Department of Public Relations, Madhya Pradesh

Agency overview
- Jurisdiction: Madhya Pradesh
- Headquarters: Tagore Marg, Banganga Road, Bhopal, Madhya Pradesh 462003;
- Agency executive: Director;
- Website: mpinfo.org

= Department of Public Relations, Madhya Pradesh =

Agency within the Government of Madhya Pradesh

The Department of Public Relations, Madhya Pradesh, commonly referred to as Jansamparak Madhya Pradesh, is an agency within the Government of Madhya Pradesh, established by the Home Department in 2006. Its headquarter is based in the capital of Bhopal at Jansampark Sanchalanalaya.

Madhya Pradesh has been charged with "disseminating information on various activities of the Government to the people through the media and providing feedback to the Government on important matters reflected in the media. DPR is also charged with activities connected with cultural affairs."

== Functions ==

The main functions of the Department of Public Relations are to organize visit of press representatives to different areas, accreditation of press representatives, issuing of certificates, publication, displaying classified advertisements in newspaper, centralized payment of bills, publications of publicity literature in different languages regarding the achievements, development programs of the Government, publicity of the achievements of the government within and outside the state through cultural program.

It also disseminates and propagates government policies, programs, schemes and achievements to enhance public awareness. The department also documents the progress and achievements of various departments.

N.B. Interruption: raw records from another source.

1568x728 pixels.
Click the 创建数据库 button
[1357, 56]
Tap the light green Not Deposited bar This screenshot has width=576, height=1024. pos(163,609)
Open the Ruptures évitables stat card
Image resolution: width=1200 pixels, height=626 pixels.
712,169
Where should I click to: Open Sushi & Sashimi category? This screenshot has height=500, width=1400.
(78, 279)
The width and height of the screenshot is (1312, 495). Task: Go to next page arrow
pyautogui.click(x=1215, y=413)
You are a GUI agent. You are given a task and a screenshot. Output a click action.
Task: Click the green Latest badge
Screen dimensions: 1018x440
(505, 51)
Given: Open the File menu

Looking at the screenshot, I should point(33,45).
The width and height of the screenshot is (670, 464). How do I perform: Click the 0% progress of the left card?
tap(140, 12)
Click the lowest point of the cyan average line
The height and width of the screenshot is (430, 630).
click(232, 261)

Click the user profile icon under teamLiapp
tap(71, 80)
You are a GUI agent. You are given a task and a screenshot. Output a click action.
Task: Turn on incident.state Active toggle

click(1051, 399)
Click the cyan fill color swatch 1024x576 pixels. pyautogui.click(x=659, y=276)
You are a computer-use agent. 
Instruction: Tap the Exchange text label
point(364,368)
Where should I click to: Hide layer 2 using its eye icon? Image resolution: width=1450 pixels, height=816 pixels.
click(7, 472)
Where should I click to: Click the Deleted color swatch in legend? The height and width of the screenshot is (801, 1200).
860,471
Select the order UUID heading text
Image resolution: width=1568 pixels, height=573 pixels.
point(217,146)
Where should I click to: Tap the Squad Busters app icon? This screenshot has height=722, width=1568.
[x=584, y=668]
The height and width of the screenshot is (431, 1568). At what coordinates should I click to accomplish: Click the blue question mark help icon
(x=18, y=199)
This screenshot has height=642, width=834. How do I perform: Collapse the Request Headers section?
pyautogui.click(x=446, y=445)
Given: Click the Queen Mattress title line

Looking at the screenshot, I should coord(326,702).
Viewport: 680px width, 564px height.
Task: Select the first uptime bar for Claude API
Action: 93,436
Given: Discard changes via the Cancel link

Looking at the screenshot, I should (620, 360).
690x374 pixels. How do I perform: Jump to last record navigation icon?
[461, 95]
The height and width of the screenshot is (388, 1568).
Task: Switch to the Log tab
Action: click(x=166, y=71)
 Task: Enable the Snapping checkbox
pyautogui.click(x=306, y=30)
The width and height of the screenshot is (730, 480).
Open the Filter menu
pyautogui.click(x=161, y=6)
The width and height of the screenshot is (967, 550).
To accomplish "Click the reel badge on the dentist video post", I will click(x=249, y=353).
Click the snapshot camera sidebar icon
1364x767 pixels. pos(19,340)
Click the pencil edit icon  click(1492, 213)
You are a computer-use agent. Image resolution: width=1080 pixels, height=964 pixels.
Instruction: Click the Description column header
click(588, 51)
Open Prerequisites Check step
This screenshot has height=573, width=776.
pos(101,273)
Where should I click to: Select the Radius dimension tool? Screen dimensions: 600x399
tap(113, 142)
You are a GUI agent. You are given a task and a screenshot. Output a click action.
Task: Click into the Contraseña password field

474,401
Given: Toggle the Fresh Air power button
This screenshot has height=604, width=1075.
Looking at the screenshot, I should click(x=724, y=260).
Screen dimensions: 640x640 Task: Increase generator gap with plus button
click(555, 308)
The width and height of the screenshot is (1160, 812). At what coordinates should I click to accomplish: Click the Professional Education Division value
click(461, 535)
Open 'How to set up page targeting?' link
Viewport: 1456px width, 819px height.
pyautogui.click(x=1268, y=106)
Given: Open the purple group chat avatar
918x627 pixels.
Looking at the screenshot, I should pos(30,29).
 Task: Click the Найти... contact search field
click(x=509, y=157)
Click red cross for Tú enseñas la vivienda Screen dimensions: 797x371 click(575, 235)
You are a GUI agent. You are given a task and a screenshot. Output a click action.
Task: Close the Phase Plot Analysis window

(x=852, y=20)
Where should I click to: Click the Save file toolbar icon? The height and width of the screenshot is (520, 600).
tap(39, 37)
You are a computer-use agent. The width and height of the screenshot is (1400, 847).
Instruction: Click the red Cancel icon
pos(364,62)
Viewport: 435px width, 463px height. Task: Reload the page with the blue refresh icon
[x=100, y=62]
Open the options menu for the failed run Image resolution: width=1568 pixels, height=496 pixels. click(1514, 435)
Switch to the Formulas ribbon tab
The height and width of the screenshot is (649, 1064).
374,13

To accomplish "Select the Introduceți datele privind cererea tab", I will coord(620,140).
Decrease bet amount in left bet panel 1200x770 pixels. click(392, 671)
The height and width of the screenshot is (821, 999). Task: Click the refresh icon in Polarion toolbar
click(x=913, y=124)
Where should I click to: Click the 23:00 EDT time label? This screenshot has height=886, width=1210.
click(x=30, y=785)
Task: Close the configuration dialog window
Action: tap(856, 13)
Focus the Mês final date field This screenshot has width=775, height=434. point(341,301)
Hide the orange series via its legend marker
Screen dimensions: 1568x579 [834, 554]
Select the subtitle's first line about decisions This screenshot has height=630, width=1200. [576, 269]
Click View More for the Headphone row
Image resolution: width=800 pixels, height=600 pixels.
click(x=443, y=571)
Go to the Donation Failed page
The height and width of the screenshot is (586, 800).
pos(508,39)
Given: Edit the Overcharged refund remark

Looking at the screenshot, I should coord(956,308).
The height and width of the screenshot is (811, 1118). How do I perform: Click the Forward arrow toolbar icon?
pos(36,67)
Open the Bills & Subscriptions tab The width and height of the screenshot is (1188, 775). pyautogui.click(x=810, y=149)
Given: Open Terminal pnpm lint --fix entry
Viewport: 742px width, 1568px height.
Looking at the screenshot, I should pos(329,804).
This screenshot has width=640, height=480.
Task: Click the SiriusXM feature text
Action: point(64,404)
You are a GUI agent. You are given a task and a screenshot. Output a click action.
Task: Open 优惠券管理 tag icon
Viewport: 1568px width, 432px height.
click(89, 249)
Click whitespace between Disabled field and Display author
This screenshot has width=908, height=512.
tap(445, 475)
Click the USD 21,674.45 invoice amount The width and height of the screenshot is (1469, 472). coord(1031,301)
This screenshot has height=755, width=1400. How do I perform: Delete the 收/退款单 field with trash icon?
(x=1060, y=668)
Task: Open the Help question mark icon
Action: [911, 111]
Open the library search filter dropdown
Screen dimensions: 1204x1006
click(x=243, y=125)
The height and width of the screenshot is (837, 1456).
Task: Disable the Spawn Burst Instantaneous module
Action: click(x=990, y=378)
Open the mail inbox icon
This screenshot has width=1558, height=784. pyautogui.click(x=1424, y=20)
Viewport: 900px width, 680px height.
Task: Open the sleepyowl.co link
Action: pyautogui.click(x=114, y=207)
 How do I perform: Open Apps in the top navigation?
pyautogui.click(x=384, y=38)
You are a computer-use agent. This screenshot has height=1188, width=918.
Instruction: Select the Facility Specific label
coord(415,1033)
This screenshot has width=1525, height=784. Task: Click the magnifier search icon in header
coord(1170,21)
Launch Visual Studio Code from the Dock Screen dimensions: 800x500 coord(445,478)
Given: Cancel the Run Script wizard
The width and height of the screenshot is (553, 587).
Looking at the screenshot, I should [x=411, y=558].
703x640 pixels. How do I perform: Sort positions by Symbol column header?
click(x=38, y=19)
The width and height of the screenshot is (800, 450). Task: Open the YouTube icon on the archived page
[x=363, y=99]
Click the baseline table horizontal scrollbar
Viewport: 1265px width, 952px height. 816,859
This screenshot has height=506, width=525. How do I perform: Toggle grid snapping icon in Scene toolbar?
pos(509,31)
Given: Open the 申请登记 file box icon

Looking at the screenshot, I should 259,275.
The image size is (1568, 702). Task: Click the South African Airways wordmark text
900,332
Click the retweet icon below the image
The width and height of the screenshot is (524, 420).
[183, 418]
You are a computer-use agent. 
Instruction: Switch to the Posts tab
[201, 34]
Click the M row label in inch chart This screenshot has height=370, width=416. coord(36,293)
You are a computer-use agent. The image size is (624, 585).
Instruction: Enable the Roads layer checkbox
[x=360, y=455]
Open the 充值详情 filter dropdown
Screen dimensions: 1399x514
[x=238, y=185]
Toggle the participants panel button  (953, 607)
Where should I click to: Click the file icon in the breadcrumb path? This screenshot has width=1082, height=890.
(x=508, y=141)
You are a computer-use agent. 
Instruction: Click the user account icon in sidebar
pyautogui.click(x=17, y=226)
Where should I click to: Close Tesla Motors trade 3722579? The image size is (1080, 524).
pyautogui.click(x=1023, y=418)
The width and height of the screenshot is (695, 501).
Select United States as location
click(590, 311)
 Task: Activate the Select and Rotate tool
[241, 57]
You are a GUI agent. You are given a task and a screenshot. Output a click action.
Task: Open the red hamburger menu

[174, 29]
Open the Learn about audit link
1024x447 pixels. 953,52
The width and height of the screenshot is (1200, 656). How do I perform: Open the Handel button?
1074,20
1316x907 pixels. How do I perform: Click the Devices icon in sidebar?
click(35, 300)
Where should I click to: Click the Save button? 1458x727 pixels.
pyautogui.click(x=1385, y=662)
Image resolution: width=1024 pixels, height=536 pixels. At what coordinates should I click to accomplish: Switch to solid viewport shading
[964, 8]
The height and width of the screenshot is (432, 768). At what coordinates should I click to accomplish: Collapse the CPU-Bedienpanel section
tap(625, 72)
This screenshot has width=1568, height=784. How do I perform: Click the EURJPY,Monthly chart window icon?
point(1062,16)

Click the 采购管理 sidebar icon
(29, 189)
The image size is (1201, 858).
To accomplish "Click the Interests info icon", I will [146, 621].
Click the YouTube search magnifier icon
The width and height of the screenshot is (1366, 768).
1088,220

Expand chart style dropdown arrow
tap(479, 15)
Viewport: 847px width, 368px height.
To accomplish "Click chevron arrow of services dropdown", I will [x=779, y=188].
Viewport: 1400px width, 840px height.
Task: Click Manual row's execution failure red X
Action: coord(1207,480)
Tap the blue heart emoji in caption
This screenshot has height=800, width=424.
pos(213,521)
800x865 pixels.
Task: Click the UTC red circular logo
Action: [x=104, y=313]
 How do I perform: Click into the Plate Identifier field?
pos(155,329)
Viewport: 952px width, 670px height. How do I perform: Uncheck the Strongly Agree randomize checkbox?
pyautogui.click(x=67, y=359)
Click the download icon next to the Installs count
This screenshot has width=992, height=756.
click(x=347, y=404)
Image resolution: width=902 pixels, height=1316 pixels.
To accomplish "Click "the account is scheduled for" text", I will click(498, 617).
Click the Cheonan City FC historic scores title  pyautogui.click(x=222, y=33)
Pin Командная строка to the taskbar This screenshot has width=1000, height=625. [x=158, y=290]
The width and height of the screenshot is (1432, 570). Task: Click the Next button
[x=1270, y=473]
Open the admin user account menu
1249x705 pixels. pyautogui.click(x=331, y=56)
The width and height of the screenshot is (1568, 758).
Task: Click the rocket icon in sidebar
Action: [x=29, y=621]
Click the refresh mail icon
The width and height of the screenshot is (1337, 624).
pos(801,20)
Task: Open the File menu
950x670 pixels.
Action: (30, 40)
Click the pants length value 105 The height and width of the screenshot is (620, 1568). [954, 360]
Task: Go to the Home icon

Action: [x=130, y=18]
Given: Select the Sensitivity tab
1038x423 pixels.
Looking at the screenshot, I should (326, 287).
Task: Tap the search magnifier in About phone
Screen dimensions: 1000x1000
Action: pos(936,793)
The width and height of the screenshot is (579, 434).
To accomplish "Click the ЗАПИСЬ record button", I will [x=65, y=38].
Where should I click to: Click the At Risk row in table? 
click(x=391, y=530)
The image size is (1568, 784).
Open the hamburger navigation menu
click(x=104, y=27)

The department assists the government in coordinating with various departments by capturing public perception and feedback on different issues and thorough analysis of news published in the media. In addition, the Department of Public Relations communicates with the government's view point among general public through media, disseminate policies, programs and achievements of various departments for educating people and mass communication by performing role of facilitator by using various, methods and resources of educating people and mass communication. Formation of creativeness for publicity of programs, schemes and achievements of various departments through poster, pamphlet, folder, booklet, etc. and to facilitate the advertisement work.